**選択本文**
▽

1.災害の種類と発生時の備え 自然災害はいつ、どんな状況で起こるか分かりません。災害発生時にあわてず、自分の身を守るためには、風評に惑わされない正しい知識を持つことが必要です。ここでは、日本で起こりうる災害について種類別に解説します。

地震

 地震は地球の表面を覆っているプレートの動きが引き起こす現象です。プレートが毎年少しずつ移動して、ひずみがたまっていき、限界に達すると、亀裂が入ったり大きく動いたりします。地震には大きく分けて2つあります。海と陸のプレート境界で起こる「海溝型地震」と陸のプレート内がずれて起こる「活断層による地震(直下型地震)」です。

自分の身を守る行動を

 震度5以上の地震では、周りの物が落ちたり、家具が倒れたり、動いたりします。震度6を超えるような大きな地震では、人は立っていることができなくなります。
 緊急地震速報が鳴ったり、揺れを感じたりしたら、机の下に潜る、持っているもので後頭部を守るなど、すぐに自分の身を守る行動を取りましょう。

避難のキーワード 落ちてこない場所 倒れてこない場所 移動してこない場所緊急地震速報 地震発生後、強い揺れがくる数秒から数十秒前に気象庁から出される警報。テレビ、ラジオ、携帯電話などから情報が流れます。震源が近い場合、緊急地震速報より揺れの方が早い場合があります。

△

**依頼内容 1**
一覧の中で、文字列「should」を含む行はいくつありますか。数だけを答えてください。
本文と一覧のあいだに関連はありません。

**記述された項目の位置を探すための一覧**
▽

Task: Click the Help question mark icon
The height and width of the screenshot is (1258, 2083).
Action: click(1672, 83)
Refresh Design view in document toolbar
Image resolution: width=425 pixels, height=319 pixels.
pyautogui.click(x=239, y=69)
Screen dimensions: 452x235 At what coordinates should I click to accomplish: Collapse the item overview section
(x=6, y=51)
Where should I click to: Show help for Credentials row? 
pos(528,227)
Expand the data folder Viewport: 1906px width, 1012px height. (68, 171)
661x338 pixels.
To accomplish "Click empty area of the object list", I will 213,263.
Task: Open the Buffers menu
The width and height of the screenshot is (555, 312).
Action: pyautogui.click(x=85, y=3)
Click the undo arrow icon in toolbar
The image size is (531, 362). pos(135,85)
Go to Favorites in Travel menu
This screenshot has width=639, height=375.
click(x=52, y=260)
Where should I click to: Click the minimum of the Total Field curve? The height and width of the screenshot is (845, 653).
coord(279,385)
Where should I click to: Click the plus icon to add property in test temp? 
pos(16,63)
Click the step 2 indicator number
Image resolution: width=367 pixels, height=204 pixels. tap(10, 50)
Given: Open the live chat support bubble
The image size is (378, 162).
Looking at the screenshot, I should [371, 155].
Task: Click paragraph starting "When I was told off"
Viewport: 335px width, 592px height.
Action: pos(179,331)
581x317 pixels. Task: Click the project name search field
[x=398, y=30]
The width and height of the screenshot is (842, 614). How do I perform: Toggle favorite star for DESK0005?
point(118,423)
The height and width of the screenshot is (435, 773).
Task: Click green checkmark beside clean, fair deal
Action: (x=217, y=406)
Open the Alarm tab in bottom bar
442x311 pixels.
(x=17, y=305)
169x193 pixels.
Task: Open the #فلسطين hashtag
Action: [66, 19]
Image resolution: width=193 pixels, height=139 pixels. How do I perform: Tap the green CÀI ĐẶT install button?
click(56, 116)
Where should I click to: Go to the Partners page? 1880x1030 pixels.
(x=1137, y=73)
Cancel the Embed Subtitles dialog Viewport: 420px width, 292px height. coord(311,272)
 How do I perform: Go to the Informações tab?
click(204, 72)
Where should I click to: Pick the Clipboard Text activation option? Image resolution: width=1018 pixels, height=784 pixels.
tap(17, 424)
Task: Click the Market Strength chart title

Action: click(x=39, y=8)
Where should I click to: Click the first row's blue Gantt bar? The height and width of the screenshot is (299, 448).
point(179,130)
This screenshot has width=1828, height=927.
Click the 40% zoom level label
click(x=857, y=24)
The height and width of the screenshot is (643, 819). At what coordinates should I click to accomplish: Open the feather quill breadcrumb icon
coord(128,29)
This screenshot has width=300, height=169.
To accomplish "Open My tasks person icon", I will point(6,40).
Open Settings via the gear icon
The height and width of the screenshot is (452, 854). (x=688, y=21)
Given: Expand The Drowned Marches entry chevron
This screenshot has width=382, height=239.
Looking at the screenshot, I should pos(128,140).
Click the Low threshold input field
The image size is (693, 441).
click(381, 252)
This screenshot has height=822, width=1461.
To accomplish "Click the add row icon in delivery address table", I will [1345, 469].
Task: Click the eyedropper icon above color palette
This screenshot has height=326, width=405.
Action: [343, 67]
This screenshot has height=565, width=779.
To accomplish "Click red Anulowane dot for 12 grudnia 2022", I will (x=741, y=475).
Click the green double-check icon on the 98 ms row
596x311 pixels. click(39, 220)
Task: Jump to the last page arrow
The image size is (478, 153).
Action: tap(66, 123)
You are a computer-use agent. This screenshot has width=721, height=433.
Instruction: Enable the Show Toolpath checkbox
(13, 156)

△

**依頼内容 2**
災害の種類と備えを扱った本文の続きを、最後の文のあとから書き進めてください。

**出力 1**
10

**出力 2**
津波

 津波は、震源が海底の地震(海溝型地震)などの際に、海底が盛り上がったり、沈んだりして、海面全体が持ち上がり、激しい流れになって陸上に到達する現象です。数十センチメートルの津波でも、人を押し流すほどの力があります。

津波避難場所を確認

 津波の被害が想定される地域では、地域の津波避難場所を確認しておくことも大切です。地震が起こったら、できるだけ早く、少しでも、高く、海や川から遠いところに避難しましょう。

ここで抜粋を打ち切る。